From my perspective, PPACA provides an opportunity and a challenge. The number of patients that have access to medical care will increase; simultaneously, primary care practitioners will be challenged to care for these new patients. However, that is simply not going to be feasible unless we make several changes to our current office system.
Use Your Staff
Most primary care clinicians today spend a majority of their time performing tasks that could be completed by their nurses and/or medical assistants. For example, think of your diabetic patients who are returning for a follow-up visit. Why not have standing orders that authorize your staff to obtain the yearly urine for microalbumin and the yearly flu shot?
Take it a step further and teach your staff how to perform the monofilament test on the feet; this, in turn, will help save time as your patients will be ready with their shoes and socks off when you come in to conduct the yearly foot exam. Empowering your staff to perform these duties not only gives you more time, it gives the staff a feeling of importance and improves their job satisfaction. They want to be more than a “medical waitress.”
Understand the Reimbursement Process
PPACA will lead the way in payment reform. Currently, reimbursement is based on the number of patients seen and inputting the correct code. This volume-based system will be replaced by a value-based quality system. Keep in mind, reimbursement for quality will have its challenges. For example, quality in diabetes care is based on reaching goals for A1C, LDL, and blood pressure. National organizations like the American Diabetes Association and the American Association of Clinical Endocrinologists update benchmark goals yearly (eg, A1C <7%). If all practices were judged solely on this goal, it would be problematic. A practice with a large number of older, high risk patients and/or patients with minimal resources will have a harder time reaching the goal of A1C <7% versus a practice with patients that are lower risk and have access to better resources.

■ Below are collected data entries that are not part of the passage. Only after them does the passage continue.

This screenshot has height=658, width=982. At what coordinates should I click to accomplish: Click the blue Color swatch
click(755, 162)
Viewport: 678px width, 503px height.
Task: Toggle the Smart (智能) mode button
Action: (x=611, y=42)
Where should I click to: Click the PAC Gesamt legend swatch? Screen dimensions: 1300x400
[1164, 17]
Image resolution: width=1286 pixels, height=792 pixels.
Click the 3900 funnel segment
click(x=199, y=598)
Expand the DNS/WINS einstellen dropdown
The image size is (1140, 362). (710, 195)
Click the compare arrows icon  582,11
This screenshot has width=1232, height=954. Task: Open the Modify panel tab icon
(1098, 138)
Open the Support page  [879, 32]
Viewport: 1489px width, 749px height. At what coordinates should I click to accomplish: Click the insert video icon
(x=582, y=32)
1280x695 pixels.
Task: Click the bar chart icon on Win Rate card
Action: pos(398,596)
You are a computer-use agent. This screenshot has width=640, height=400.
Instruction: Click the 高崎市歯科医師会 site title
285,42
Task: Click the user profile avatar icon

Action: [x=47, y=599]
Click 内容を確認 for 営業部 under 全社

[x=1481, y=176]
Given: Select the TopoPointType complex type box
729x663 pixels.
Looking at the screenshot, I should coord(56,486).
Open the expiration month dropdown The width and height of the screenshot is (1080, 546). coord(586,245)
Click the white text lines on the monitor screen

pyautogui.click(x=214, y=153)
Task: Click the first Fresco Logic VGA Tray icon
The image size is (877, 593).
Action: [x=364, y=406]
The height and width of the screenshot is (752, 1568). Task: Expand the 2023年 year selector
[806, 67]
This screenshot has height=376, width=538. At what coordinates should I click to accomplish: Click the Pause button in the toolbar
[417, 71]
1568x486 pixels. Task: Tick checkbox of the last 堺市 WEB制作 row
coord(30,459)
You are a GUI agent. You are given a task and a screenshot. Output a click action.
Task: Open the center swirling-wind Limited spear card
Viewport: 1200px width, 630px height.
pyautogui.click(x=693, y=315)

This particular dilemma can be addressed if the practice has a robust disease registry. The registry would require listing the quality criteria, as well as data fields that include a gauge of life expectancy, literacy, depression, diabetes distress, and other psychosocial data that predict the ability to reach goals. Other important registry reports would help compare goal achievements by each provider team. These reports identify gaps in care and help the provider and his/her staff recognize which patients in their population are not at goal. The team then can develop additional population-based strategies for those patients.
Examples of population based strategies to implement by your staff under your leadership include email, text messaging, social media (eg, Twitter and Facebook), and phone calls to supplement office visits, which will help improve the quality of care you deliver. This should help give you more time to focus your efforts on patients that need more intensive outpatient care. Note: You should continue to be reimbursed for all patients who achieve their goals, even if they are only seen once a year by the clinicians.
Our current system of reimbursement demands a face-to-face visit. Primary care needs to lead the way in developing electronic systems that will better facilitate this transition. We cannot leave all the creativity to the insurance companies and government agencies.
Training and Patience
None of this will be possible without effective primary care office teams; take the time to develop the skills needed to create and facilitate your team. This is not an easy task. It will take some extra training and patience. I have visited over 100 practices in the last 10 years. I have observed the problems and issues that primary physicians face in practice.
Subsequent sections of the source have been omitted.